Assigned task: Output an exact reproduction of the data.

Provided data:
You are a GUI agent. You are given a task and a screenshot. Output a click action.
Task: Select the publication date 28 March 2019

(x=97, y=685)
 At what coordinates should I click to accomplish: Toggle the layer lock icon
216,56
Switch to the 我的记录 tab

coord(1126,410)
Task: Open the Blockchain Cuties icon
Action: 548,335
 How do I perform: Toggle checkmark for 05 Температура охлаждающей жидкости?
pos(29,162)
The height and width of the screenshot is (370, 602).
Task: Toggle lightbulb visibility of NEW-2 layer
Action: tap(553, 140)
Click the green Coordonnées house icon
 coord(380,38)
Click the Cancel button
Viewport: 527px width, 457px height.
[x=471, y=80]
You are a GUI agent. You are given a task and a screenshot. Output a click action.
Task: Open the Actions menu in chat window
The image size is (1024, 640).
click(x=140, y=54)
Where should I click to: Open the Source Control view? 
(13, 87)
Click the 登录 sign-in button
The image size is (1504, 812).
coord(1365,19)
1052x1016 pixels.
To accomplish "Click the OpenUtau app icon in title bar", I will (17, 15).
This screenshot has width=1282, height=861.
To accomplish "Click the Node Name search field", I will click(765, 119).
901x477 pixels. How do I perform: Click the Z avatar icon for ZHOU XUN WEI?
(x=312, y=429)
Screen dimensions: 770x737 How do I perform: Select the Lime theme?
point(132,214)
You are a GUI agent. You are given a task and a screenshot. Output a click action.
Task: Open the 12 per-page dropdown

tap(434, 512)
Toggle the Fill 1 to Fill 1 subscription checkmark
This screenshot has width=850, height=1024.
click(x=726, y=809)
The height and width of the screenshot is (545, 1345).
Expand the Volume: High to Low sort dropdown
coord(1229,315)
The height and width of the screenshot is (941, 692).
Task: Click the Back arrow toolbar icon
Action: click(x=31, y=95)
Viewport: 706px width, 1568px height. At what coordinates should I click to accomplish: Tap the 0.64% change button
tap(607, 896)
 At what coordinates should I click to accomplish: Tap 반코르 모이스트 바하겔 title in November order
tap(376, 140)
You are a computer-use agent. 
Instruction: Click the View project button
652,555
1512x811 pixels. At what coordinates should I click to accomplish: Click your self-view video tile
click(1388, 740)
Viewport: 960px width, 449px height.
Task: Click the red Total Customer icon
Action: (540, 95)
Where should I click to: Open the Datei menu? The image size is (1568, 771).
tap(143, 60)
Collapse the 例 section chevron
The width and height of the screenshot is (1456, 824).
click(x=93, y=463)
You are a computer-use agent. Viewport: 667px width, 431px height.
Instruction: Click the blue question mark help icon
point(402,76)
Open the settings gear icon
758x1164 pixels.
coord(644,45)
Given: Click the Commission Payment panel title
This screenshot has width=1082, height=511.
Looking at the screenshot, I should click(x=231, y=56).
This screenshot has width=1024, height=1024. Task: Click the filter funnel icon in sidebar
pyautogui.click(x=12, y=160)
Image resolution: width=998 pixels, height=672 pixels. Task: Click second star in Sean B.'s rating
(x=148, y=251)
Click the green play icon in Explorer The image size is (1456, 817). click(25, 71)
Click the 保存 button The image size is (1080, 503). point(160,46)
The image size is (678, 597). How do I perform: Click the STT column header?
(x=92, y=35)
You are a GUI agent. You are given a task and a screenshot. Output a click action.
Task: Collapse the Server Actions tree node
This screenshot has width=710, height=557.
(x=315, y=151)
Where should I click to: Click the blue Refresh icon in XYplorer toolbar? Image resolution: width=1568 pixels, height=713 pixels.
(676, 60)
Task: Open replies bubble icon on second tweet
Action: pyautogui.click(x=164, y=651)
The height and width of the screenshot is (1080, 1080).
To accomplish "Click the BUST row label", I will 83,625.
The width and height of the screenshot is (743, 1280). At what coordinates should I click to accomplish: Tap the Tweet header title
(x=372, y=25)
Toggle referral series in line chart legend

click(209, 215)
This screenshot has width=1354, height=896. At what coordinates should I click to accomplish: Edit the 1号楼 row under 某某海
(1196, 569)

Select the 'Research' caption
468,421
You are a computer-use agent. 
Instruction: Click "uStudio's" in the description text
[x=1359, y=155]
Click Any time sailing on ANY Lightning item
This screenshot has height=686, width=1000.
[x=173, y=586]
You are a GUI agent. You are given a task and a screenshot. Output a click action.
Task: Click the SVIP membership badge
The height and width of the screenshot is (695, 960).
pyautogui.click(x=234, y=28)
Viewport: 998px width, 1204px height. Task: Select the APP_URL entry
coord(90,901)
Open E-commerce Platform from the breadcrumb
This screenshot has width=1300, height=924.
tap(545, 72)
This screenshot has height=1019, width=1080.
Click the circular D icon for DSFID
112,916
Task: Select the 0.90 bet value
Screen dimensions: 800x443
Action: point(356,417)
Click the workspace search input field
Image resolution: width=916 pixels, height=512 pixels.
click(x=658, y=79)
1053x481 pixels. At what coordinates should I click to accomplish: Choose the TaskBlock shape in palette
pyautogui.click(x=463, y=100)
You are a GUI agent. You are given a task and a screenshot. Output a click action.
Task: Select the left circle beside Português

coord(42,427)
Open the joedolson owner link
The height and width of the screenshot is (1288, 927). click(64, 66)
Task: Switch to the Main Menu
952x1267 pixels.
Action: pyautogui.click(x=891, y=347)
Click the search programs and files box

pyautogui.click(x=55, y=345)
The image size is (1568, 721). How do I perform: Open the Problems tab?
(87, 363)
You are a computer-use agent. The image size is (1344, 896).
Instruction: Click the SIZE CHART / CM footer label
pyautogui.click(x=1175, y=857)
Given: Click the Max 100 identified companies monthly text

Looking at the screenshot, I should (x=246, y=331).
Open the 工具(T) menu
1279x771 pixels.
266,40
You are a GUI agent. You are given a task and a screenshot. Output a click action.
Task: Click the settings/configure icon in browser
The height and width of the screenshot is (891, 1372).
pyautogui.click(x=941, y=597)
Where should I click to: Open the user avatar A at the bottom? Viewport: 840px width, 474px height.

Exercise response:
You are a GUI agent. You are given a task and a screenshot. Output a click action.
Task: Select the publication date 28 March 2019

(x=97, y=685)
 At what coordinates should I click to accomplish: Toggle the layer lock icon
216,56
Switch to the 我的记录 tab

coord(1126,410)
Task: Open the Blockchain Cuties icon
Action: 548,335
 How do I perform: Toggle checkmark for 05 Температура охлаждающей жидкости?
pos(29,162)
The height and width of the screenshot is (370, 602).
Task: Toggle lightbulb visibility of NEW-2 layer
Action: tap(553, 140)
Click the green Coordonnées house icon
 coord(380,38)
Click the Cancel button
Viewport: 527px width, 457px height.
[x=471, y=80]
You are a GUI agent. You are given a task and a screenshot. Output a click action.
Task: Open the Actions menu in chat window
The image size is (1024, 640).
click(x=140, y=54)
Where should I click to: Open the Source Control view? 
(13, 87)
Click the 登录 sign-in button
The image size is (1504, 812).
coord(1365,19)
1052x1016 pixels.
To accomplish "Click the OpenUtau app icon in title bar", I will (17, 15).
This screenshot has width=1282, height=861.
To accomplish "Click the Node Name search field", I will click(765, 119).
901x477 pixels. How do I perform: Click the Z avatar icon for ZHOU XUN WEI?
(x=312, y=429)
Screen dimensions: 770x737 How do I perform: Select the Lime theme?
point(132,214)
You are a GUI agent. You are given a task and a screenshot. Output a click action.
Task: Open the 12 per-page dropdown

tap(434, 512)
Toggle the Fill 1 to Fill 1 subscription checkmark
This screenshot has width=850, height=1024.
click(x=726, y=809)
The height and width of the screenshot is (545, 1345).
Expand the Volume: High to Low sort dropdown
coord(1229,315)
The height and width of the screenshot is (941, 692).
Task: Click the Back arrow toolbar icon
Action: click(x=31, y=95)
Viewport: 706px width, 1568px height. At what coordinates should I click to accomplish: Tap the 0.64% change button
tap(607, 896)
 At what coordinates should I click to accomplish: Tap 반코르 모이스트 바하겔 title in November order
tap(376, 140)
You are a computer-use agent. 
Instruction: Click the View project button
652,555
1512x811 pixels. At what coordinates should I click to accomplish: Click your self-view video tile
click(1388, 740)
Viewport: 960px width, 449px height.
Task: Click the red Total Customer icon
Action: (540, 95)
Where should I click to: Open the Datei menu? The image size is (1568, 771).
tap(143, 60)
Collapse the 例 section chevron
The width and height of the screenshot is (1456, 824).
click(x=93, y=463)
You are a computer-use agent. Viewport: 667px width, 431px height.
Instruction: Click the blue question mark help icon
point(402,76)
Open the settings gear icon
758x1164 pixels.
coord(644,45)
Given: Click the Commission Payment panel title
This screenshot has width=1082, height=511.
Looking at the screenshot, I should click(x=231, y=56).
This screenshot has width=1024, height=1024. Task: Click the filter funnel icon in sidebar
pyautogui.click(x=12, y=160)
Image resolution: width=998 pixels, height=672 pixels. Task: Click second star in Sean B.'s rating
(x=148, y=251)
Click the green play icon in Explorer The image size is (1456, 817). click(25, 71)
Click the 保存 button The image size is (1080, 503). point(160,46)
The image size is (678, 597). How do I perform: Click the STT column header?
(x=92, y=35)
You are a GUI agent. You are given a task and a screenshot. Output a click action.
Task: Collapse the Server Actions tree node
This screenshot has width=710, height=557.
(x=315, y=151)
Where should I click to: Click the blue Refresh icon in XYplorer toolbar? Image resolution: width=1568 pixels, height=713 pixels.
(676, 60)
Task: Open replies bubble icon on second tweet
Action: pyautogui.click(x=164, y=651)
The height and width of the screenshot is (1080, 1080).
To accomplish "Click the BUST row label", I will 83,625.
The width and height of the screenshot is (743, 1280). At what coordinates should I click to accomplish: Tap the Tweet header title
(x=372, y=25)
Toggle referral series in line chart legend

click(209, 215)
This screenshot has width=1354, height=896. At what coordinates should I click to accomplish: Edit the 1号楼 row under 某某海
(1196, 569)

Select the 'Research' caption
468,421
You are a computer-use agent. 
Instruction: Click "uStudio's" in the description text
[x=1359, y=155]
Click Any time sailing on ANY Lightning item
This screenshot has height=686, width=1000.
[x=173, y=586]
You are a GUI agent. You are given a task and a screenshot. Output a click action.
Task: Click the SVIP membership badge
The height and width of the screenshot is (695, 960).
pyautogui.click(x=234, y=28)
Viewport: 998px width, 1204px height. Task: Select the APP_URL entry
coord(90,901)
Open E-commerce Platform from the breadcrumb
This screenshot has width=1300, height=924.
tap(545, 72)
This screenshot has height=1019, width=1080.
Click the circular D icon for DSFID
112,916
Task: Select the 0.90 bet value
Screen dimensions: 800x443
Action: point(356,417)
Click the workspace search input field
Image resolution: width=916 pixels, height=512 pixels.
click(x=658, y=79)
1053x481 pixels. At what coordinates should I click to accomplish: Choose the TaskBlock shape in palette
pyautogui.click(x=463, y=100)
You are a GUI agent. You are given a task and a screenshot. Output a click action.
Task: Select the left circle beside Português

coord(42,427)
Open the joedolson owner link
The height and width of the screenshot is (1288, 927). click(64, 66)
Task: Switch to the Main Menu
952x1267 pixels.
Action: pyautogui.click(x=891, y=347)
Click the search programs and files box

pyautogui.click(x=55, y=345)
The image size is (1568, 721). How do I perform: Open the Problems tab?
(87, 363)
You are a computer-use agent. The image size is (1344, 896).
Instruction: Click the SIZE CHART / CM footer label
pyautogui.click(x=1175, y=857)
Given: Click the Max 100 identified companies monthly text

Looking at the screenshot, I should (x=246, y=331).
Open the 工具(T) menu
1279x771 pixels.
266,40
You are a GUI agent. You are given a task and a screenshot. Output a click action.
Task: Click the settings/configure icon in browser
The height and width of the screenshot is (891, 1372).
pyautogui.click(x=941, y=597)
Where should I click to: Open the user avatar A at the bottom? Viewport: 840px width, 474px height.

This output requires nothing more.